Her speech was given 50 years and one day after she, then 19, and the late Hamilton Holmes arrived on campus to a crowd of students protesting integration.
Her speech ranged from recounting her time on campus to thanking the kind people who made her admission to UGA possible and then made her feel welcome on campus. It ranged from cheering on the Dawgs to singing a few bars of the songs that helped her keep the faith to a tearful moment when she said that “Hamp” (Hamilton Holmes) is always with her.
“While some of the events during those early days 50 years ago might have caused my dream to turn into a nightmare, I am here today having fulfilled my dreams beyond even my wildest expectations because good people did the right thing-in the past and in that challenging present,” she said.
Hunter-Gault also spoke about the role of television media and her concerns that racist rhetoric still fills the airwaves.

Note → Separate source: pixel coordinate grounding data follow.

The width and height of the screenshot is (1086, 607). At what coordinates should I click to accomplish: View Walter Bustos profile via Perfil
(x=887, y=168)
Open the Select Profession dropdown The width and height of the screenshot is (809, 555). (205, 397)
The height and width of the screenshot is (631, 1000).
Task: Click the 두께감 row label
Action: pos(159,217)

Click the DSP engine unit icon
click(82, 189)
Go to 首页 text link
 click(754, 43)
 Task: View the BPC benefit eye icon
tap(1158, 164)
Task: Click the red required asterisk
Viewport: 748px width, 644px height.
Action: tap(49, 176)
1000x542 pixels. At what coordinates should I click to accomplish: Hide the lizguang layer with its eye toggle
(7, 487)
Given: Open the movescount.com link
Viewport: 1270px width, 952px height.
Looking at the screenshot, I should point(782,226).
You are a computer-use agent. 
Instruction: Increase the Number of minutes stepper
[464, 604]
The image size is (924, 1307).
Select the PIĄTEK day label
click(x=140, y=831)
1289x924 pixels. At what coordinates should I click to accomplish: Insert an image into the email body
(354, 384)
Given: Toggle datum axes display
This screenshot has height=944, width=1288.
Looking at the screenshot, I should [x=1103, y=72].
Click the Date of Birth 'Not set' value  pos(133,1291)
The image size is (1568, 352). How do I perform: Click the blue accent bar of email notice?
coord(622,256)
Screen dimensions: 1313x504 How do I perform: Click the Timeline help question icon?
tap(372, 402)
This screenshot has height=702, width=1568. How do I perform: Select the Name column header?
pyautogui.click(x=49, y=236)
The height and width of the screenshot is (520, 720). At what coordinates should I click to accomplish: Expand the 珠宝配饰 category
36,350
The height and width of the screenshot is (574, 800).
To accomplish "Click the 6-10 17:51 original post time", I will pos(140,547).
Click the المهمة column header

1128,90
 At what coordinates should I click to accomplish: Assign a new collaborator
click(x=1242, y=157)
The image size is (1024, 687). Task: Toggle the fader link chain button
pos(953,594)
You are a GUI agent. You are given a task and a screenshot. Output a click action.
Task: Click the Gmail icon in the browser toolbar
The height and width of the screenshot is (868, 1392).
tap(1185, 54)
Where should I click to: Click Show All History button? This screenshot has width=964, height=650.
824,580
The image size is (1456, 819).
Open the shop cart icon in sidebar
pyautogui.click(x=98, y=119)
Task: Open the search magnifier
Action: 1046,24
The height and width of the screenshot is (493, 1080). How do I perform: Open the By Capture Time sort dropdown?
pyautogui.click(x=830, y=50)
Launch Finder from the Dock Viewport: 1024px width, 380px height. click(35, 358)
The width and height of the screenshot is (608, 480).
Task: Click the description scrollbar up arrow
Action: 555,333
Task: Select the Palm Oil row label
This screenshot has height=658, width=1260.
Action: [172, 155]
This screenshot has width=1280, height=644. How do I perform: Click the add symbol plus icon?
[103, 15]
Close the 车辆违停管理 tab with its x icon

She spoke of the increased diversity at UGA but noted that the university’s current African-American student enrollment percentage does not mirror the state’s population.
“It would appear we have done well, but that we can do better and in the end be best,” she said.
Hunter-Gault was introduced by Josh Delaney, president of the Student Government Association. Delaney thanked her for her contribution to his education and said that her actions paved the way for a student population he called “more diverse and globalized than ever.”
“My UGA story starts in 1961. And today I am blessed to count among my closest friends, students of all races, backgrounds and creeds,” he said.
UGA President Michael F. Adams said that UGA is a stronger, more diverse place because of what Holmes and Hunter-Gault did 50 years ago.
“What Hamilton and Charlayne started here 50 years ago continues and expands, and we all grow and mature together as we work to be truly emblematic of service to this state and region,” he said.